На нежных ногах его висело, влачась, по нескольку звеньев разорванной золотой цепи; они стесняли его движения; тогда он опускал глаза и тщеславно разглядывал ногти на пальцах ног, сверкающие и глянцевые, как хорошо отполированные камни.
Он смотрел на меня своими неисцелимо пронзающими глазами, источающими коварное очарование, и прельстительным голосом говорил: «Если ты хочешь, если ты хочешь, я сделаю тебя властителем душ, всякая живая плоть станет тебе послушней, чем глина послушна ваятелю, и ты познаешь неиссякаемое наслаждение терять себя, чтобы забываться в другом, и привлекать к себе души так, чтобы они сливались с твоею».
И я ответил ему: «Покорно благодарю! Мне нечего делать с этой оравой, которая стоит, конечно, не больше, чем мое бедное я. Хоть мне стыдно кое-что вспоминать — я не хочу забывать ничего; и даже если бы я не знал тебя, старый урод, — твои таинственные ножи, твои подозрительные склянки, цепи, которыми спутаны твои ноги, — все это знаки, достаточно ясно говорящие о неудобствах дружбы с тобой. Оставь свои дары у себя».
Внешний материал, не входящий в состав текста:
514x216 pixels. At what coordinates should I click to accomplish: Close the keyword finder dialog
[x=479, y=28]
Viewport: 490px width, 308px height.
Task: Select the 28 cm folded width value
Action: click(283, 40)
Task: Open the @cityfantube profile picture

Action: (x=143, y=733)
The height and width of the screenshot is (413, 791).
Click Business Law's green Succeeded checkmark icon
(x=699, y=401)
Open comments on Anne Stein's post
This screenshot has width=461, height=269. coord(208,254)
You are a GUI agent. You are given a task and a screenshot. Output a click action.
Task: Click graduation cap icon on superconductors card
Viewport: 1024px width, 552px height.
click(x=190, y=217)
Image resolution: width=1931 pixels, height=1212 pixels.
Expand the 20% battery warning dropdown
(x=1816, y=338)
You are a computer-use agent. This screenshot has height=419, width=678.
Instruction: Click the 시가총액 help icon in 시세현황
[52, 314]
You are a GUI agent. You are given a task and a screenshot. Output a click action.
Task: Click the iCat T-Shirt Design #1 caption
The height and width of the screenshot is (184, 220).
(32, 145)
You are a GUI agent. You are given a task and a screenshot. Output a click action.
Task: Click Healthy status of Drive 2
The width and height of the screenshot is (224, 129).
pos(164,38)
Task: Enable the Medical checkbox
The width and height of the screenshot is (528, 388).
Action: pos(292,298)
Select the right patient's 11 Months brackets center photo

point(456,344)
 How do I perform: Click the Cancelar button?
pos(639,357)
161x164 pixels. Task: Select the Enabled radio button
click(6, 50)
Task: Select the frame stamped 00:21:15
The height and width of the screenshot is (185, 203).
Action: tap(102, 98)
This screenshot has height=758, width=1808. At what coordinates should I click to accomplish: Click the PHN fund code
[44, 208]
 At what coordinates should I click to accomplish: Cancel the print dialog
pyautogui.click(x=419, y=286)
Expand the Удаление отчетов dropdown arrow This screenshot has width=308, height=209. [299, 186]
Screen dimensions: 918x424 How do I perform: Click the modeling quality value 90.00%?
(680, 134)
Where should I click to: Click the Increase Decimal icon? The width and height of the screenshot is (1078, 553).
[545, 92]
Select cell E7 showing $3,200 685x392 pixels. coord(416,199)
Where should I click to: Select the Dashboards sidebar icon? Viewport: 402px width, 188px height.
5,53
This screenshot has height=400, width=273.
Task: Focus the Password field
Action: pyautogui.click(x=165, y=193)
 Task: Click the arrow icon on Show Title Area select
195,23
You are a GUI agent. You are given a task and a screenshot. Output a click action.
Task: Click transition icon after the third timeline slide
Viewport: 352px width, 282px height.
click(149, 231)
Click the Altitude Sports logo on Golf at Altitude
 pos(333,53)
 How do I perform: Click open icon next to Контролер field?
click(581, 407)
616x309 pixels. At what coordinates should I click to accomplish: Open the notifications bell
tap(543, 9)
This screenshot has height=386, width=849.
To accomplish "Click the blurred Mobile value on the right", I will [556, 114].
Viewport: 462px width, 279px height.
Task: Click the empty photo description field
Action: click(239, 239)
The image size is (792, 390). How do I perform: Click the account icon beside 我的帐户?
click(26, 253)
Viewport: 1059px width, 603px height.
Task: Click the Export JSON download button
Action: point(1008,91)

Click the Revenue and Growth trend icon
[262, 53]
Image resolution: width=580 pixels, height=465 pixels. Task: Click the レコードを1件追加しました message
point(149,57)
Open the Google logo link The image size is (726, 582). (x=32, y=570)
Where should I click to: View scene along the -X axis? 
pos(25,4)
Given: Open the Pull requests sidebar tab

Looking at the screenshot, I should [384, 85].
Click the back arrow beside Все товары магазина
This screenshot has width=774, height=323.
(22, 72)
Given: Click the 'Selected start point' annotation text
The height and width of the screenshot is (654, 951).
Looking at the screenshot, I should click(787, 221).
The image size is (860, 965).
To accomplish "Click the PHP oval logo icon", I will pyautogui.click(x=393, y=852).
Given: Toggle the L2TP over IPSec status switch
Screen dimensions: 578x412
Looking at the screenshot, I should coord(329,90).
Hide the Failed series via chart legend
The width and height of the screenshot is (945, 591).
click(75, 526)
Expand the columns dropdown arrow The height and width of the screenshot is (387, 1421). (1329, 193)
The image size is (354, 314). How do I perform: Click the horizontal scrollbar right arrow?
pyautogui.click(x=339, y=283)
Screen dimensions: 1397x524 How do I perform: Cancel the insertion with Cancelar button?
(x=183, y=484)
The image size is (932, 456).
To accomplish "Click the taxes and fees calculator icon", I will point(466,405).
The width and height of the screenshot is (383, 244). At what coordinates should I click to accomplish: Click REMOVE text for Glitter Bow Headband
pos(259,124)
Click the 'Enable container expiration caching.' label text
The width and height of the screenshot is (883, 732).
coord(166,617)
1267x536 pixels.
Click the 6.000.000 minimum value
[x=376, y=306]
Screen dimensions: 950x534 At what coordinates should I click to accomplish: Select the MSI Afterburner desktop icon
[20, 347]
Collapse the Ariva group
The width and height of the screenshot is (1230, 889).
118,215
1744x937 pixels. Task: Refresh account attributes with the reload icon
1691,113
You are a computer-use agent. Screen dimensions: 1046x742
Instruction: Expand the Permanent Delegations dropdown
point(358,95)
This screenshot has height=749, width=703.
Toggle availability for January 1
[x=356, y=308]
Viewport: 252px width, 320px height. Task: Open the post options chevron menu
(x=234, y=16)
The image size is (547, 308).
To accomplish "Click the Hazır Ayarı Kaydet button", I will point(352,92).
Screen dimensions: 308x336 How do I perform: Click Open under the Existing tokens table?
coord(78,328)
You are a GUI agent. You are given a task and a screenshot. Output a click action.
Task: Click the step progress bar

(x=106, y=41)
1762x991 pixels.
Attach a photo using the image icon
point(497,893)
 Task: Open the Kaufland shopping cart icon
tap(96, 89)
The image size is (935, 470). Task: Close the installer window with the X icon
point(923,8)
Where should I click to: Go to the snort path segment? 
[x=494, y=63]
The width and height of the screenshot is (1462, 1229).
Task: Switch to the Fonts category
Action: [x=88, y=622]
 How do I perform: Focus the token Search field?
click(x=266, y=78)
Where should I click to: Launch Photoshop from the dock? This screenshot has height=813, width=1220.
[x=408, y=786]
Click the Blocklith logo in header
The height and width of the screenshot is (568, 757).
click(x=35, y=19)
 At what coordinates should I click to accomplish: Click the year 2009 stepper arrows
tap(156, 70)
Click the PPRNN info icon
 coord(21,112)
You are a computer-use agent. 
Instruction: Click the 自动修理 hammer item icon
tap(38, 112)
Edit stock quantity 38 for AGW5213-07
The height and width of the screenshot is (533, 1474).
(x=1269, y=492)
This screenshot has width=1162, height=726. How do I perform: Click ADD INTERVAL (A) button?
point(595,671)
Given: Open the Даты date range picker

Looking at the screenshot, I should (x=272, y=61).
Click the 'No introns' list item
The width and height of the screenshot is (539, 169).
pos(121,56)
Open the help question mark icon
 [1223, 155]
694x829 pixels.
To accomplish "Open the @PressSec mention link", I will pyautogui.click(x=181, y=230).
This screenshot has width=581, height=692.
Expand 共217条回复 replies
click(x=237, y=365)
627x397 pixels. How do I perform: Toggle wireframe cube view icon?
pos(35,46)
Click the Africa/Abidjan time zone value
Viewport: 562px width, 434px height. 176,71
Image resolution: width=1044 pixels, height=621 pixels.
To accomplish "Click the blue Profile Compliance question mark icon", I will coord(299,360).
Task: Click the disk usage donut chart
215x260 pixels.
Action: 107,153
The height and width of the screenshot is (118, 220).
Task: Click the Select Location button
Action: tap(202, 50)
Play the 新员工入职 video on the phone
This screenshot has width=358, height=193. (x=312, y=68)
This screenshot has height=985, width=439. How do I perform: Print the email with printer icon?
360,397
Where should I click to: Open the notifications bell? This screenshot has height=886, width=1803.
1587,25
У второго Дьявола не было ни этого полутрагического, полусмеющегося выражения, ни этой прелестной вкрадчивости, ни нежной, благоухающей красоты. Это был огромный человек, с толстым безглазым лицом, его тяжелое брюхо свисало на ноги; вся кожа его была позолочена и разрисована, точно татуирована, множеством мелких движущихся картинок, изображающих многочисленные примеры мировой нищеты. Тут были чахлые человечки, удавившие сами себя; маленькие, исхудалые, гномы-уродцы, умоляющие глаза которых еще настойчивее выпрашивают милостыню, чем трясущиеся руки; были и старые матери, держащие недоносков у истощенных грудей. Было еще много другого.
Жирный Дьявол постукивал кулаком по огромному чреву — и оттуда доносился протяжный и гулкий звон металла, переходивший в стон многих человеческих голосов. И, бесстыдно показывая испорченные зубы, Дьявол смеялся раскатистым смехом, как смеются известные люди всех стран, когда они слишком хорошо пообедают.